WORK INSTRUCTION
The expected output is each line in the data below that includes the string "will".

DATASET RECORDS
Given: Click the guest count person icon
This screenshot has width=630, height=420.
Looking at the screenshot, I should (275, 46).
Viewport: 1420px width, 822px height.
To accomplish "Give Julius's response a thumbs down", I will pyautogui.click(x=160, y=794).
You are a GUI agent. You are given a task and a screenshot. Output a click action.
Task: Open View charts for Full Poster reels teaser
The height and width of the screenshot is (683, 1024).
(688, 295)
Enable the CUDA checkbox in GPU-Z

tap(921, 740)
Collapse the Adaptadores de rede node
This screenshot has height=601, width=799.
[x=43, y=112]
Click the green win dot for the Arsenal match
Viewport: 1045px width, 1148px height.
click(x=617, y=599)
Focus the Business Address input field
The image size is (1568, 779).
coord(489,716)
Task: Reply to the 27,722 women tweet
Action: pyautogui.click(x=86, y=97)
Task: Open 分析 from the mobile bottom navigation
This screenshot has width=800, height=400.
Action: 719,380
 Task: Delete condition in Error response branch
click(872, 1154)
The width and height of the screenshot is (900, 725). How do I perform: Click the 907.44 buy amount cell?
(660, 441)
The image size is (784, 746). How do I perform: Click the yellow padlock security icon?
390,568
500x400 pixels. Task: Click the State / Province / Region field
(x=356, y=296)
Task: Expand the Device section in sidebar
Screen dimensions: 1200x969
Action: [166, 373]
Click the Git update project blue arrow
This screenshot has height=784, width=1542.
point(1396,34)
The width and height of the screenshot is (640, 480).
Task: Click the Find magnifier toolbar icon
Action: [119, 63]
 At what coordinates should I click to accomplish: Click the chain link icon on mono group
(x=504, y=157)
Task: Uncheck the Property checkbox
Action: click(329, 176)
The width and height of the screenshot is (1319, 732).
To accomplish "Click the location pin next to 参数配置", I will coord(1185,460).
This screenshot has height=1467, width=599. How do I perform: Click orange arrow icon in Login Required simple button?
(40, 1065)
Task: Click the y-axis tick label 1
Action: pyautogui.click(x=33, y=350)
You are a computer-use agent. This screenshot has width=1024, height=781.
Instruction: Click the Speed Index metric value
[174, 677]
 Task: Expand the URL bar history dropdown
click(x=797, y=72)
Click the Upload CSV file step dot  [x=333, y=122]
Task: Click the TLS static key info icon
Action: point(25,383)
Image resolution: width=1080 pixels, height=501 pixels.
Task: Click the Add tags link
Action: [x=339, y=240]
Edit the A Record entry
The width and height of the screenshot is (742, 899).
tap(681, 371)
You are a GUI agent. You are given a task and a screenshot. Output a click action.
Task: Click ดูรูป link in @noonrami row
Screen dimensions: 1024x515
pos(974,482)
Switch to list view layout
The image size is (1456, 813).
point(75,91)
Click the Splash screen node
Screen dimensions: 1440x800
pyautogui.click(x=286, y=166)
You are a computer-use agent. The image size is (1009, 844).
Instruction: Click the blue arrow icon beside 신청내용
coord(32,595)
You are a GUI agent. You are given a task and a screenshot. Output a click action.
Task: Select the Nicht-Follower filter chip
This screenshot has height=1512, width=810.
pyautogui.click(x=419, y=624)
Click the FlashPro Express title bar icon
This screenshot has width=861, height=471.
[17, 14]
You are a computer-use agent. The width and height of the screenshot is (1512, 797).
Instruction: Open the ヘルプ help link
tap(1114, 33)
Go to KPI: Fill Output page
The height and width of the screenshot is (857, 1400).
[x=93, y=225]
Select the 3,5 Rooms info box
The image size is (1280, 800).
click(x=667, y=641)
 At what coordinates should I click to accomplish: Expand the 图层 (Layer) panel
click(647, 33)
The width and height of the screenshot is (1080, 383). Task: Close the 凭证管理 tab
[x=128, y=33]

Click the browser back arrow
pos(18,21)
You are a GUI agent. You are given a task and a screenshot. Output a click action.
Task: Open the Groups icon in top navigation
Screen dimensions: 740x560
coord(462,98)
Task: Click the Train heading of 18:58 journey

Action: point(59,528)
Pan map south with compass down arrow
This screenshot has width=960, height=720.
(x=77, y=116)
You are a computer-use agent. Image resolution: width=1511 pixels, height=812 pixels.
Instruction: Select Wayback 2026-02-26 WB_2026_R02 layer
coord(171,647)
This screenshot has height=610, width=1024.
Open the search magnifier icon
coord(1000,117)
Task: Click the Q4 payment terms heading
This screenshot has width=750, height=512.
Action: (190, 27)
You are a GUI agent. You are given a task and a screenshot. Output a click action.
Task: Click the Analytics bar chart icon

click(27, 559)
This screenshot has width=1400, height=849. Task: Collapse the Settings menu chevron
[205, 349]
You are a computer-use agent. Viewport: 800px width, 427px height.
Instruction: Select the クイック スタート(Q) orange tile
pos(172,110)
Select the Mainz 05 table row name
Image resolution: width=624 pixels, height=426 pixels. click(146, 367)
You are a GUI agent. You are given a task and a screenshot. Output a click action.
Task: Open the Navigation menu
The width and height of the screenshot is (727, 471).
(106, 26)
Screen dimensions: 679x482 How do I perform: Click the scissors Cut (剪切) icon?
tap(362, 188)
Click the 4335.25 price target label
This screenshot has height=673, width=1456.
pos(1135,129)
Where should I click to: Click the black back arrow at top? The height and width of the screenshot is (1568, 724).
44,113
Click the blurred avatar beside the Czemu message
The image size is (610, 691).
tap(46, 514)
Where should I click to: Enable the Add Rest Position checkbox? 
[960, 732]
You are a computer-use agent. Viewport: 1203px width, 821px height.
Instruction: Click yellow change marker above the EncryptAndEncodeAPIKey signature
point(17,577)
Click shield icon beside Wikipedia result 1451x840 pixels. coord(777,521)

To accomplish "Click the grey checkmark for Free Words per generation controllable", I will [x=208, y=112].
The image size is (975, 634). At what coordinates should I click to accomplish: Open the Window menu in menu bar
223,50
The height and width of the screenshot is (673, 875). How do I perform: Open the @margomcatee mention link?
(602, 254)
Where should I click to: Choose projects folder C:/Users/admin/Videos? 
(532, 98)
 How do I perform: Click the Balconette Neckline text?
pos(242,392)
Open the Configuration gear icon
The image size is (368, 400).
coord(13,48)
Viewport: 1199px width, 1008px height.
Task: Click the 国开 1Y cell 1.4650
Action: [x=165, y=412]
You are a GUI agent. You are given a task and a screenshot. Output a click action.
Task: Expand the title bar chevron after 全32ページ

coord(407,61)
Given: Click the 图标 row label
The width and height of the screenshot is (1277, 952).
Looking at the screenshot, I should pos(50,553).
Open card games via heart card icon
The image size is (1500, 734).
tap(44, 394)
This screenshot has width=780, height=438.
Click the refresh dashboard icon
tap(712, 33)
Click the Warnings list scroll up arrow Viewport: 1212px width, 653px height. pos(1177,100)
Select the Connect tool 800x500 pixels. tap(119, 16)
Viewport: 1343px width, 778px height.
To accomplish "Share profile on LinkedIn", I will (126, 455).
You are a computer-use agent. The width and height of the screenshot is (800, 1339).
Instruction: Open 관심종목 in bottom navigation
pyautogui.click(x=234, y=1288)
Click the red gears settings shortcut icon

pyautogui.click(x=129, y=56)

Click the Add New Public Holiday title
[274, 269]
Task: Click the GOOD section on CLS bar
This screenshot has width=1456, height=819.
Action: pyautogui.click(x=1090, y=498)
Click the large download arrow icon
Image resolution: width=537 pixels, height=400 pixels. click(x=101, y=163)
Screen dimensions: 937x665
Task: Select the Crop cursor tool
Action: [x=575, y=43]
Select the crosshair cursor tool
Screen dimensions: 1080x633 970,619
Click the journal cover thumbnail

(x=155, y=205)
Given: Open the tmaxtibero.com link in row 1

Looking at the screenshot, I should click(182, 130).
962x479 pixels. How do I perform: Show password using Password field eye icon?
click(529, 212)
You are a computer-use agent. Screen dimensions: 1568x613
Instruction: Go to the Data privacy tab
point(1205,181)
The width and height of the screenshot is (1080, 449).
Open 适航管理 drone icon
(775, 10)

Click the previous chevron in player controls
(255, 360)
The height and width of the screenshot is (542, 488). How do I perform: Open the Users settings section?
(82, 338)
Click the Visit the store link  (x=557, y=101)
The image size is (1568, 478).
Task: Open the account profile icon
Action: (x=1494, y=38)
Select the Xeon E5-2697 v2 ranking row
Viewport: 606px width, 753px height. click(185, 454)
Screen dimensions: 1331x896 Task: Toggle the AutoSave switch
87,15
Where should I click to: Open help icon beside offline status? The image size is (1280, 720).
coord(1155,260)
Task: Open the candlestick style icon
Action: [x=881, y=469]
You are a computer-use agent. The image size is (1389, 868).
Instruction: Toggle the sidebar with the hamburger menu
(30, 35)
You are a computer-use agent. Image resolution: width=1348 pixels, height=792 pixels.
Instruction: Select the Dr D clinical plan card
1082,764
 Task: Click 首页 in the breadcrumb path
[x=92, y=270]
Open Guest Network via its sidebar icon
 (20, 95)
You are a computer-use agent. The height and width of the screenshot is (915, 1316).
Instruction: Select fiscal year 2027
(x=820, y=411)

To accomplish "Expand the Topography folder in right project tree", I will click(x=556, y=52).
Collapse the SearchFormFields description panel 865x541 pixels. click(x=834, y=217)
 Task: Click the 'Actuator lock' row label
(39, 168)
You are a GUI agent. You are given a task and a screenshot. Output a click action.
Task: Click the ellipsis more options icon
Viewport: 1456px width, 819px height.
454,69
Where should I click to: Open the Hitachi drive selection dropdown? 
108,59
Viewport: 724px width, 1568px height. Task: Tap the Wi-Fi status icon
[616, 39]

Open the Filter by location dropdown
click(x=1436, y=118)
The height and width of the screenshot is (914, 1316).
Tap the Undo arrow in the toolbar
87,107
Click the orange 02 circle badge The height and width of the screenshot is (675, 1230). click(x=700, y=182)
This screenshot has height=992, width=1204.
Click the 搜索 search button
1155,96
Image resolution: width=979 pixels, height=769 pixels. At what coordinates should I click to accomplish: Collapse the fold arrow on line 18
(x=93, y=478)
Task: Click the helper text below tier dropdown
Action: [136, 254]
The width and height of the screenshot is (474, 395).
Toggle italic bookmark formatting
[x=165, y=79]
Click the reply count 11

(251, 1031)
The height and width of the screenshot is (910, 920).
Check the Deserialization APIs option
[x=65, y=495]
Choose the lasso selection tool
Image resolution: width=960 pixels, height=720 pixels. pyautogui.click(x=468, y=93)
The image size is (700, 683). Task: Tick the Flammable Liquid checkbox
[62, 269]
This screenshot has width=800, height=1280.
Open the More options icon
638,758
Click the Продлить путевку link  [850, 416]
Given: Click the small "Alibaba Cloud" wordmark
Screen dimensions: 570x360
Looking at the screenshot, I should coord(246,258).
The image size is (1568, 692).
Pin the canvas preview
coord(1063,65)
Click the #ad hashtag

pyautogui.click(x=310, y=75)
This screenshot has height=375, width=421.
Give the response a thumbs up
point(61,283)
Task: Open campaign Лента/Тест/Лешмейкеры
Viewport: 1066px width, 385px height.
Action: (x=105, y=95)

SOLUTION TO THIS PROBLEM
To accomplish "Give Julius's response a thumbs down", I will pyautogui.click(x=160, y=794).
To accomplish "Click the location pin next to 参数配置", I will coord(1185,460).
To accomplish "Click the grey checkmark for Free Words per generation controllable", I will [x=208, y=112].
To accomplish "Share profile on LinkedIn", I will (126, 455).
To accomplish "Expand the Topography folder in right project tree", I will click(x=556, y=52).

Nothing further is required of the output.